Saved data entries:
━━━━━━━━━━━━━━━━

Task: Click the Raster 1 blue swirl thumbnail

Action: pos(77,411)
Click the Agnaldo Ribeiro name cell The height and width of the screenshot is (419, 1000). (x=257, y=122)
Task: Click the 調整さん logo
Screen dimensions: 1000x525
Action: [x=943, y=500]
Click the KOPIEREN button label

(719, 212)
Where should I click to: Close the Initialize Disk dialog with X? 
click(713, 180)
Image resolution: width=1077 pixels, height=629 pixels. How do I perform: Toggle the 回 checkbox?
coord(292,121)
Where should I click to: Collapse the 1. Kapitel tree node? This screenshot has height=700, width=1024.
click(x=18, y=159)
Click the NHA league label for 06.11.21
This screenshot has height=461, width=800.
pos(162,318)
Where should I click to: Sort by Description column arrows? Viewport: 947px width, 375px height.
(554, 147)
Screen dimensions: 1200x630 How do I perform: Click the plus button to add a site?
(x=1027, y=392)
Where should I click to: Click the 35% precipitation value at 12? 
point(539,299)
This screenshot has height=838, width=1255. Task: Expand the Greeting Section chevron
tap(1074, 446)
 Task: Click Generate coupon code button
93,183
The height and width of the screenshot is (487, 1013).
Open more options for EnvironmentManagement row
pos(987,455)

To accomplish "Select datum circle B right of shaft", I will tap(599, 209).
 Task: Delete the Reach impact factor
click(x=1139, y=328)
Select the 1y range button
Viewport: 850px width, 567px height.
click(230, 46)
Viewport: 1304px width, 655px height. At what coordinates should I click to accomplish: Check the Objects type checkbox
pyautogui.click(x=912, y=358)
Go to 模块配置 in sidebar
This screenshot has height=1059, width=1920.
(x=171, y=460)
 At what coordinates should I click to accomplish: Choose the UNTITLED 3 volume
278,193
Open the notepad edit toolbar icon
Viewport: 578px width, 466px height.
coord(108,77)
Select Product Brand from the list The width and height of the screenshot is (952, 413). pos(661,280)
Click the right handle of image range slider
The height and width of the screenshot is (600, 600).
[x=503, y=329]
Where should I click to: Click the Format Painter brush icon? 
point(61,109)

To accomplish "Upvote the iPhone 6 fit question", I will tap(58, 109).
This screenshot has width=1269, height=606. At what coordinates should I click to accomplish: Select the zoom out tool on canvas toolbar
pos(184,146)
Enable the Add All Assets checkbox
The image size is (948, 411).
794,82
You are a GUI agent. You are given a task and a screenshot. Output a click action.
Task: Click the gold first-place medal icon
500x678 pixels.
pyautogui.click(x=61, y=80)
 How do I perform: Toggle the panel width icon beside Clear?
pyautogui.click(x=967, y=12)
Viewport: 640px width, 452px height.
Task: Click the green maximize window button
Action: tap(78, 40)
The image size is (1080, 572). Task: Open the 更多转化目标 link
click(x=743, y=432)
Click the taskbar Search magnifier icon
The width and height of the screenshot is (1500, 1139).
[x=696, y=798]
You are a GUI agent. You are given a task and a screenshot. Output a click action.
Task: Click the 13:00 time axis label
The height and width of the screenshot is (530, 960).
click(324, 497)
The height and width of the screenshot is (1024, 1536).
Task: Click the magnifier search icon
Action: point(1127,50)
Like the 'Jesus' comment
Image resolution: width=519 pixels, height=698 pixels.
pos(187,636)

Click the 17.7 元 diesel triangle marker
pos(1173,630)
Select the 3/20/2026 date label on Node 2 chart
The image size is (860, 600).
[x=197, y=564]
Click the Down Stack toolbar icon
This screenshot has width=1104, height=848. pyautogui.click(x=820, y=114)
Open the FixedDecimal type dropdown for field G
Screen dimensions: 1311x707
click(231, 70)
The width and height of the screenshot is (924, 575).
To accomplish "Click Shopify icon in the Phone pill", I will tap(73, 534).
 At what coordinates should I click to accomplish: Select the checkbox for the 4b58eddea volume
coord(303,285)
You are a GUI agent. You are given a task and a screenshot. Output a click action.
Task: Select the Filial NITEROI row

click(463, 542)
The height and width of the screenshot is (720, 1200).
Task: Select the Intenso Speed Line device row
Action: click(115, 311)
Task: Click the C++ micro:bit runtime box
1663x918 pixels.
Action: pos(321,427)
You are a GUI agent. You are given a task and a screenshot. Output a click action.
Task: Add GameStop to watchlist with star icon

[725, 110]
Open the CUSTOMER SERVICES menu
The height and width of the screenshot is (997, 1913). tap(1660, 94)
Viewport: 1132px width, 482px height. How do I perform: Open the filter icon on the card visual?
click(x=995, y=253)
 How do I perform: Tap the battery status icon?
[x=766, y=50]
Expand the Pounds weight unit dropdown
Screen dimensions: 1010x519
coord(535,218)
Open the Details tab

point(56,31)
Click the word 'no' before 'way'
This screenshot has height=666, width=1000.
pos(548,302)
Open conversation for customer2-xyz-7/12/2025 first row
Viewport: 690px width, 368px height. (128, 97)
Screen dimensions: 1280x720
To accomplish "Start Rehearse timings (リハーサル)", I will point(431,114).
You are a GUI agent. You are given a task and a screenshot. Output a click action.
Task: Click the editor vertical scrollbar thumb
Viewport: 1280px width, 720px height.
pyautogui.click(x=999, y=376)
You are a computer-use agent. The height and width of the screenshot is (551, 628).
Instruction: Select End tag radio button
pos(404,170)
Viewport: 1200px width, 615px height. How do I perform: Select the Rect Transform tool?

━━━━━━━━━━━━━━━━

**WHAT THE TASK REQUIRES**:
Retype exactly the lines of the data above that fall between the line with "Click the word 'no' before 'way'" and the line with "Task: Click the editor", inclusive, and add nothing.

**TASK ANSWER**:
Click the word 'no' before 'way'
This screenshot has height=666, width=1000.
pos(548,302)
Open conversation for customer2-xyz-7/12/2025 first row
Viewport: 690px width, 368px height. (128, 97)
Screen dimensions: 1280x720
To accomplish "Start Rehearse timings (リハーサル)", I will point(431,114).
You are a GUI agent. You are given a task and a screenshot. Output a click action.
Task: Click the editor vertical scrollbar thumb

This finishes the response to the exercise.